Answer: x = 11 Explain
This is a question about <solving equations with fractions and finding the least common denominator (LCD)>. The solving step is:

Hey friend! This problem looks a little tricky with all those fractions, but it's super fun to solve! We need to get rid of the fractions first, and the best way to do that is to find something called the Least Common Denominator (LCD).

1. **Find the LCD:** Look at the bottom parts of our fractions: `x-4`, `x+4`, and `x²-16`. I know that `x²-16` is special! It's like a puzzle: `x²-16` can be broken down into `(x-4)` times `(x+4)`. So, our LCD is `(x-4)(x+4)`.
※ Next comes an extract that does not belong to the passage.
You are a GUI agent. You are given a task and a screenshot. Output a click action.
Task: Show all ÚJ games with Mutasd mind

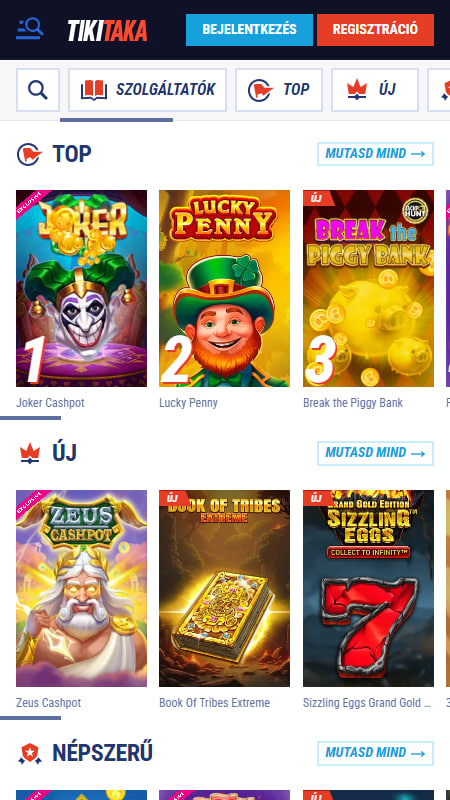pyautogui.click(x=375, y=453)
2. **Multiply by the LCD:** Now, we're going to multiply *every single part* of our equation by `(x-4)(x+4)`. This makes the fractions disappear!
* For the first fraction `1/(x-4)`: When we multiply it by `(x-4)(x+4)`, the `(x-4)` on the bottom cancels out with the `(x-4)` we're multiplying by. We're left with just `1 * (x+4)`, which is `x+4`.
* For the second fraction `1/(x+4)`: When we multiply it by `(x-4)(x+4)`, the `(x+4)` on the bottom cancels out. We're left with just `1 * (x-4)`, which is `x-4`.
* For the last fraction `22/(x²-16)`: Remember `x²-16` is `(x-4)(x+4)`? So when we multiply by `(x-4)(x+4)`, the whole bottom cancels out! We're left with just `22`.
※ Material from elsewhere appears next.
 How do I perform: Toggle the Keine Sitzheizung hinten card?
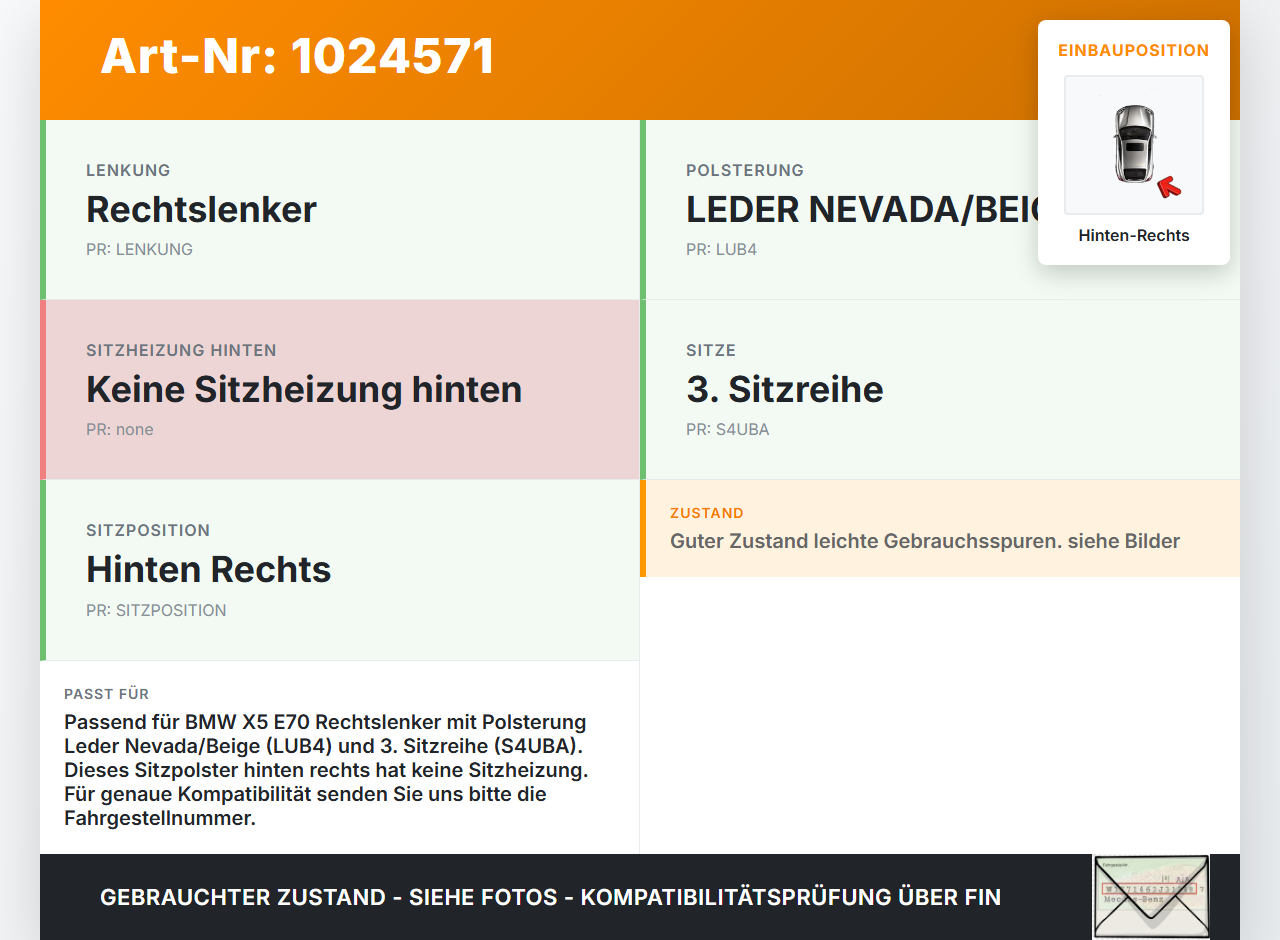(340, 389)
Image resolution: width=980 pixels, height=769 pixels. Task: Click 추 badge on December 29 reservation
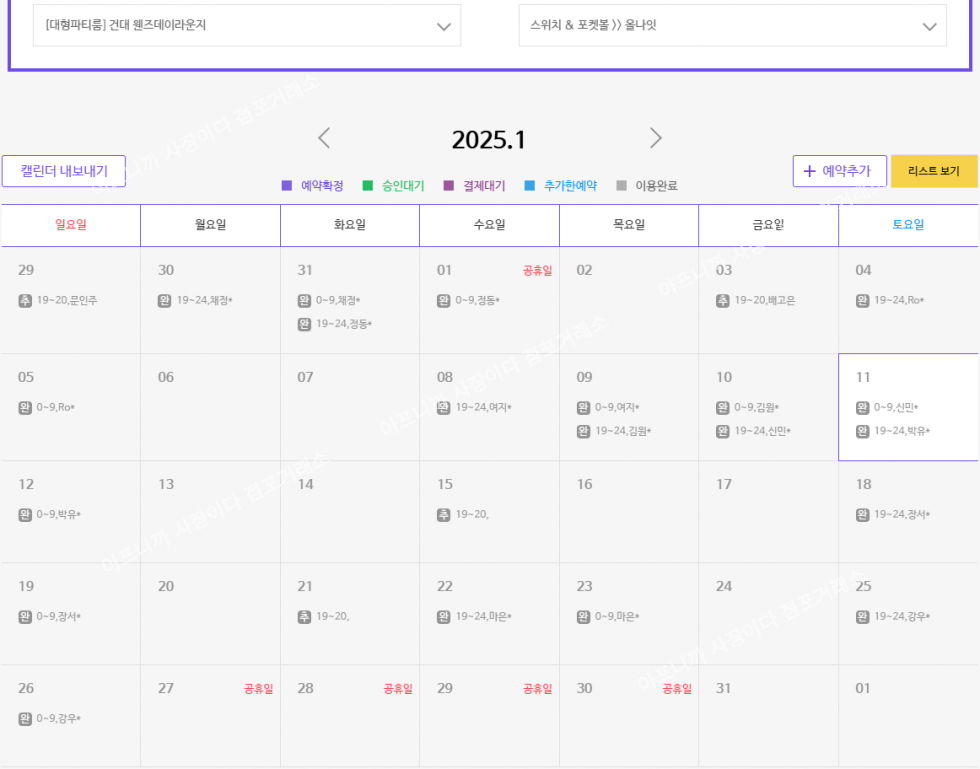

3. **Simplify and Solve:** Now our equation looks much simpler:
`(x+4) + (x-4) = 22`
Let's combine the `x`'s and the numbers:
`x + x` makes `2x`.
`+4 - 4` makes `0`.
So, we have `2x = 22`.

To find what `x` is, we just need to divide both sides by `2`:
`x = 22 / 2`
`x = 11`

4. **Check for "No-No" Numbers:** Before we say 11 is our answer, we have to make sure that if we put 11 back into the original fractions, we don't get a zero on the bottom (because dividing by zero is a big "no-no" in math!).
* If `x` is `11`, then `x-4` is `11-4=7` (not zero).
* If `x` is `11`, then `x+4` is `11+4=15` (not zero).
* If `x` is `11`, then `x²-16` is `11²-16 = 121-16 = 105` (not zero).
Since none of them are zero, `x=11` is our awesome answer!

Alternative answer

Answer: x = 11 Explain
This is a question about solving equations with fractions by finding a common denominator . The solving step is:

Hey friend! This problem looks a little tricky because of all the fractions, but it's super fun once you know the secret!
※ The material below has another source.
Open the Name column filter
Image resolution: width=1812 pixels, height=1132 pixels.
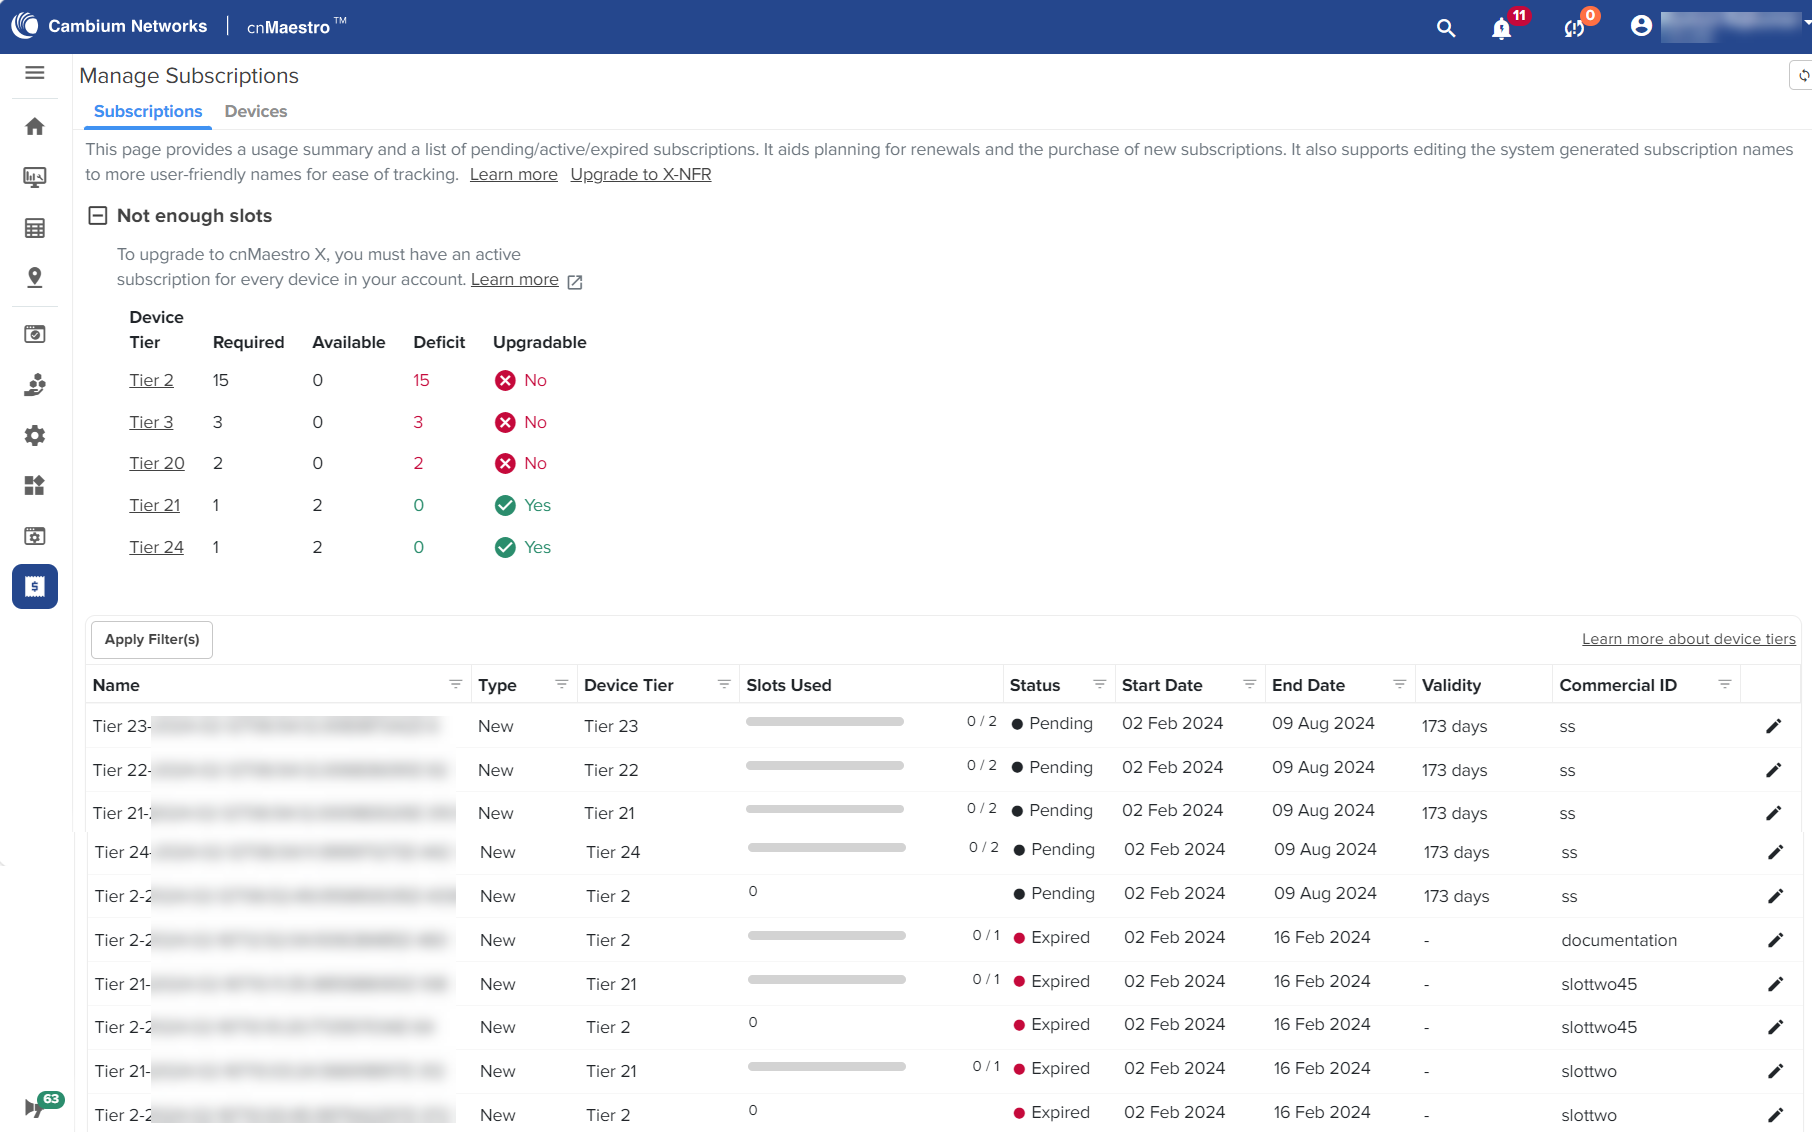tap(455, 685)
1. **Find the Common "Bottom" (LCD):** First, we need to look at the bottom parts of all the fractions. We have `(x-4)`, `(x+4)`, and `(x²-16)`. I noticed something cool! `x²-16` is like a special multiplication pattern: it's the same as `(x-4)` multiplied by `(x+4)`. So, the "least common denominator" (which is like the smallest common bottom number for all fractions) is `(x-4)(x+4)`.

2. **Multiply Everything by the Common Bottom:** Now, we're going to take that common bottom, `(x-4)(x+4)`, and multiply *every single piece* in our equation by it. This helps us get rid of the annoying fractions!
* When we multiply `1/(x-4)` by `(x-4)(x+4)`, the `(x-4)` cancels out, and we're left with just `(x+4)`.
* When we multiply `1/(x+4)` by `(x-4)(x+4)`, the `(x+4)` cancels out, and we're left with just `(x-4)`.
* When we multiply `22/(x²-16)` by `(x-4)(x+4)` (which is the same as `x²-16`), the whole `(x²-16)` cancels out, and we're left with just `22`.

3. **Simplify and Solve:** Now our equation looks much simpler! It's `(x+4) + (x-4) = 22`.
* On the left side, we have an `x` and another `x`, which makes `2x`.
* We also have a `+4` and a `-4`, and those cancel each other out (like having 4 apples and then giving away 4 apples, you have 0 left!).
* So, the left side just becomes `2x`.
* Our equation is now `2x = 22`.

4. **Find 'x':** If `2x` equals `22`, that means `x` must be half of `22`. And half of `22` is `11`! So, `x = 11`.

5. **Quick Check (Super Important!):** We need to make sure that our `x` value doesn't make any of the original fraction bottoms equal to zero. If `x` was `4` or `-4`, our fractions would break! Since our answer `11` is not `4` or `-4`, it's a great answer!